▶ DO THIS
Count the lines in the listing below that contain the word "item". Reply with the number alone.

▶ MATERIAL SUPPLIED
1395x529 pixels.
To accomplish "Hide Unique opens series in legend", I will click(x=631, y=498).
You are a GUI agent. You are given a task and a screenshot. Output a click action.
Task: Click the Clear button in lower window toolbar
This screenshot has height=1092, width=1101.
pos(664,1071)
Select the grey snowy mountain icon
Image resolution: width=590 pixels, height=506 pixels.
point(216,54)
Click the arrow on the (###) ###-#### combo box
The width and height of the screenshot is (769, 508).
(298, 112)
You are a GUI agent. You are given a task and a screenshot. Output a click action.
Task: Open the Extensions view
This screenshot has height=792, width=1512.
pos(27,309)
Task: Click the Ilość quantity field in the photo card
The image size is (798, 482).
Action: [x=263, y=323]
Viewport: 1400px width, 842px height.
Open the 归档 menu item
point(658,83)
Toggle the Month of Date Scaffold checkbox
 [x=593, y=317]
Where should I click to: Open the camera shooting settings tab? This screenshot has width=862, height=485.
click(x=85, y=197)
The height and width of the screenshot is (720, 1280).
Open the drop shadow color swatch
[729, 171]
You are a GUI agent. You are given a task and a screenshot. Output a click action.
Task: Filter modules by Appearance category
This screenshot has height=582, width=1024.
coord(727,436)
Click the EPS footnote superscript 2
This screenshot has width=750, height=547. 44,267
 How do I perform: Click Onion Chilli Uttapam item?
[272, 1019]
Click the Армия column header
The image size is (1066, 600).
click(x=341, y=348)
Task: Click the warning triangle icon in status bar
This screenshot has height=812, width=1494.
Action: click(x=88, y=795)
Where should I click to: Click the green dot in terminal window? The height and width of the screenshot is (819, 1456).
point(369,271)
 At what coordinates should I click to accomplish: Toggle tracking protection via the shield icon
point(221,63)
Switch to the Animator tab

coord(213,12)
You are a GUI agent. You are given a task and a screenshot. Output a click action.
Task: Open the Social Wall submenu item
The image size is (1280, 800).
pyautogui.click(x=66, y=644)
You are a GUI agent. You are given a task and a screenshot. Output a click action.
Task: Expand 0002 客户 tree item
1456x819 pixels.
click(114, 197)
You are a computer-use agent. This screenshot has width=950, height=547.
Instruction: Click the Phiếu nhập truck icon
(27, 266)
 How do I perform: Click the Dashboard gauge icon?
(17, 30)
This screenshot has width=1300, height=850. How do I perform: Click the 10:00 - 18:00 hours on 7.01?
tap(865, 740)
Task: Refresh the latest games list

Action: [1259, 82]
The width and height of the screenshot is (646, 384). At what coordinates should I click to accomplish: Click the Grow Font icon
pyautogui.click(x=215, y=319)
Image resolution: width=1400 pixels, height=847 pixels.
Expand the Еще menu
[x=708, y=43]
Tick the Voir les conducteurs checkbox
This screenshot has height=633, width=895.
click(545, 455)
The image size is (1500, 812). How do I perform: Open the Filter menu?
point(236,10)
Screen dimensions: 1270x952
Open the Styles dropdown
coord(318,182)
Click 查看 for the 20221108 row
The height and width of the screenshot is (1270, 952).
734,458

▶ WRITTEN RESPONSE
4